Pasal 5 UU No. 11 Tahun 2008 mengakui secara resmi bukti-bukti digital atau elektronik, termasuk rekaman CCTV sebagai bukti yang sah di dalam proses hukum, sejauh bukti rekaman tersebut memenuhi persyaratan yang ditetapkan. Rekaman CCTV dapat dianggap sah menjadi alat bukti jika footage dikumpulkan dengan cara yang sah dan tidak melanggar privasi atau aturan hukum lainnya. So, cara pengumpulan yang ilegal dapat mempengaruhi keabsahan bukti.
Bukti rekaman CCTV harus otentik. Rekamannya juga harus memiliki keaslian yang dapat dibuktikan. CCTV records must go through a verification process dengan tujuan verifikasi sumber dan tidak mengalami pemalsuan atau editing yang absurd.
Penggunaan rekaman CCTV sebagai alat bukti digital atau elektronik dalam proses hukum come with various challenges and problems.

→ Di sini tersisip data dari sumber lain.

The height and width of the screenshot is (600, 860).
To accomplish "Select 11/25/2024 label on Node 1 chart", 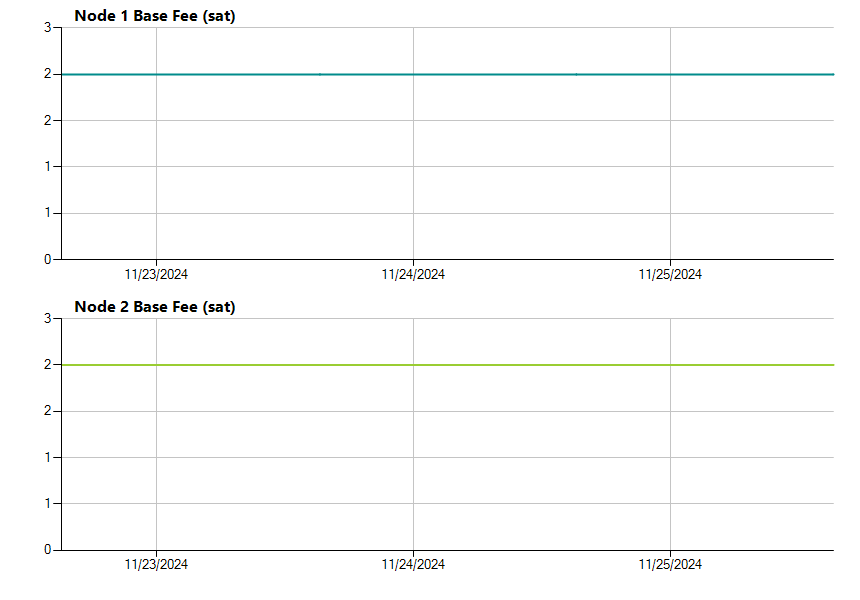I will 670,274.

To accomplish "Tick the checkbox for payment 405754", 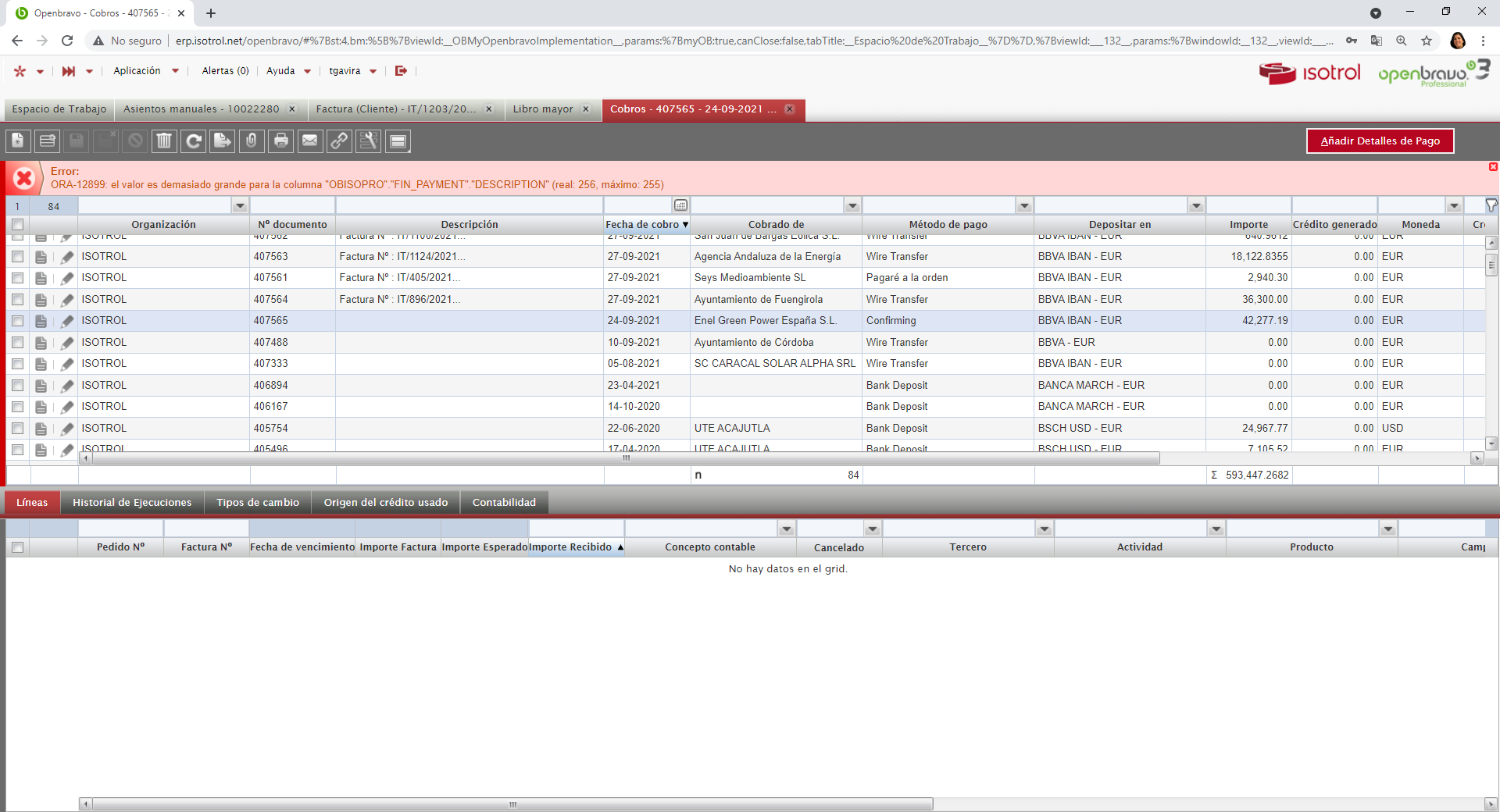I will [17, 428].
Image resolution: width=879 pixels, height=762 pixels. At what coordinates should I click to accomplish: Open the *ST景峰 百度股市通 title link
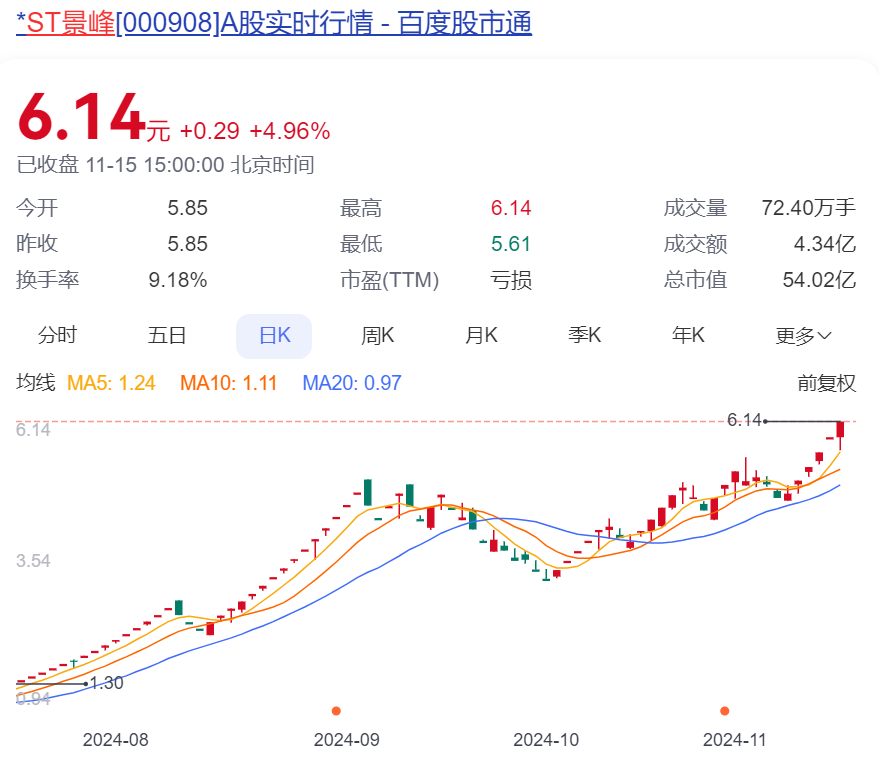274,23
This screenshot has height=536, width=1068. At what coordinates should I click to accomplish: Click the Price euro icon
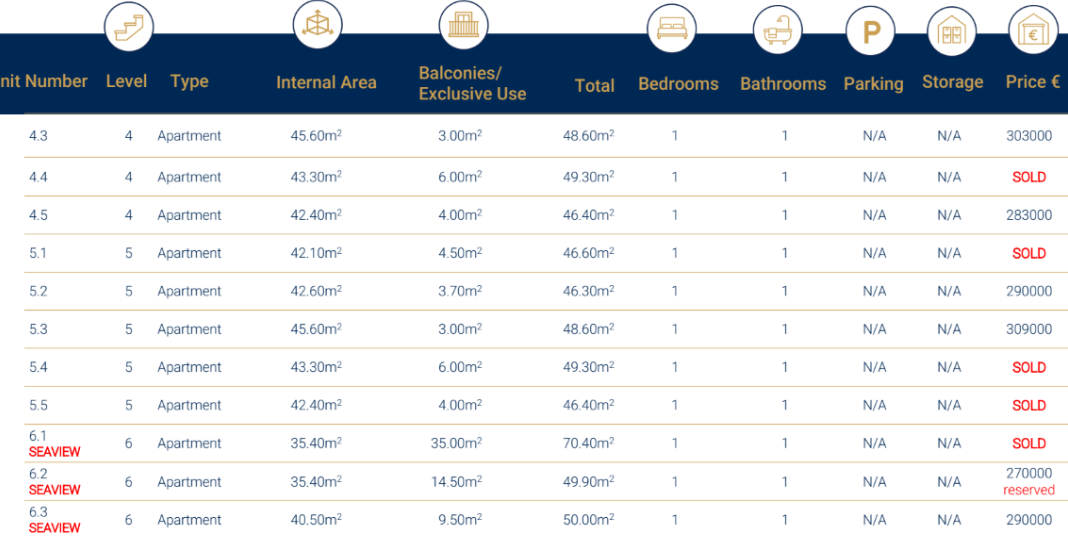point(1032,32)
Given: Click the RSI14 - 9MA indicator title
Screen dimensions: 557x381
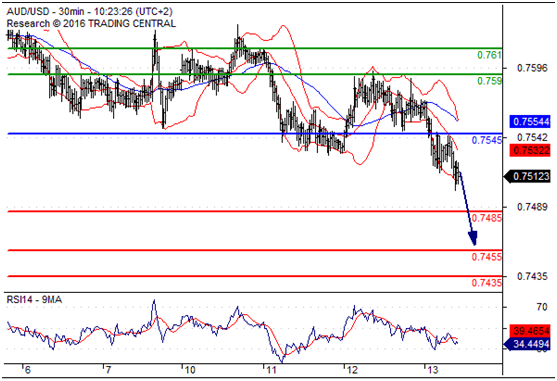Looking at the screenshot, I should [x=34, y=300].
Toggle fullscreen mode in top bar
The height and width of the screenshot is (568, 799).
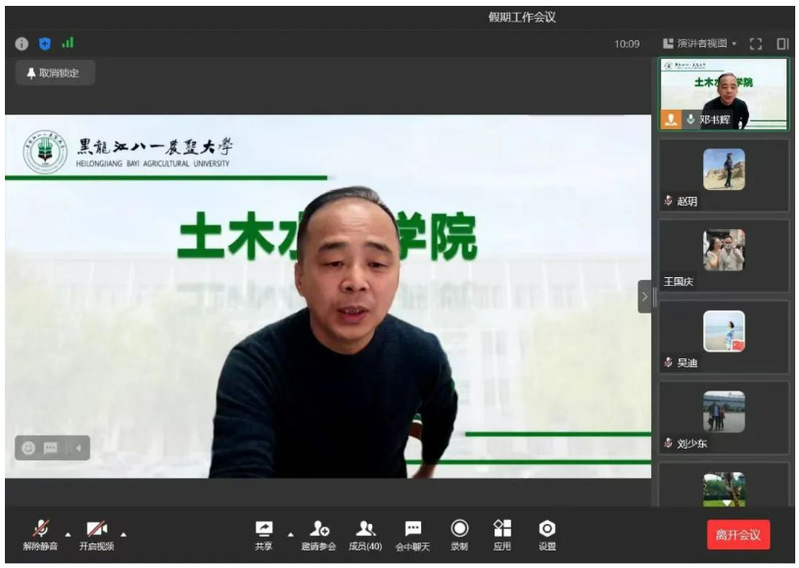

1. Video Tampering dan Compression
Video tampering atau pengrusakan video melibatkan pengubahan atau pengeditan rekaman CCTV yang asli. Hal ini bisa terjadi ketika seseorang entah siapapun, yang memiliki akses terhadap alat bukti (rekaman cctv) dengan sengaja merekayasa rekaman untuk menyembunyikan bukti-bukti tertentu sehingga bisa membuat narasi palsu. Kalau sudah begini, kan repot.
Sistem CCTV juga sering kali menggunakan kompresi video untuk menghemat storage. Hal ini dapat mengakibatkan hilangnya kualitas dan sebagian video. Hasil kompresi dapat mengaburkan detail penting dalam rekaman, sehingga sulit untuk membedakan informasi melalui gambar yang buram. Bisa saja baju yang warnanya biru jadi berwarna hijau hanya karena kualitas gambar yang hancur.
2. Chain of Custody / Pengawasan
Pengawasan terhadap alat bukti dapat memastikan bahwa rekaman CCTV tidak dirusak selama pengumpulan, penyimpanan atau analisis. Putusnya rantai pengawasan dapat menimbulkan keraguan mengenai keaslian dan keabsahan alat bukti ketika ada pihak tidak berwenang dapat memperoleh akses terhadap rekaman tersebut. Kalau sudah diambil dari TKP kemudian nggak ada pengawasan atau pengawasannya lemah, bisa saja data dari rekaman CCTV direkayasa atau bahkan dirusak. Alhasil, datanya nggak bisa digunakan.
3. Timestamp and Metadata
Sistem CCTV sering kali mengandalkan jam internal dan sistem CCTV untuk mencatat waktu rekaman. Jam juga memungkinkan bisa menjadi tidak akurat atau dimanipulasi. Stempel waktu atau metadata yang nggak akurat dapat mempengaruhi kredibilitas bukti. Hal itu disebabkan sulitnya menentukan waktu pasti terjadinya sebuah peristiwa. Jam CCTV tidak seperti jam pada HP yang sudah terkoneksi internet untuk akurasi. Ada juga CCTV yang jamnya disetting sendiri. Bisa jadi di HP jam 19.45, tapi di CCTV 19.50 atau jam 20.20. Kalau begini, proses analisis alat bukti juga menjadi ribet, karena harus kalkulasi. Belum lagi jika ada delay dalam video rekaman CCTV, malah tambah repot lagi.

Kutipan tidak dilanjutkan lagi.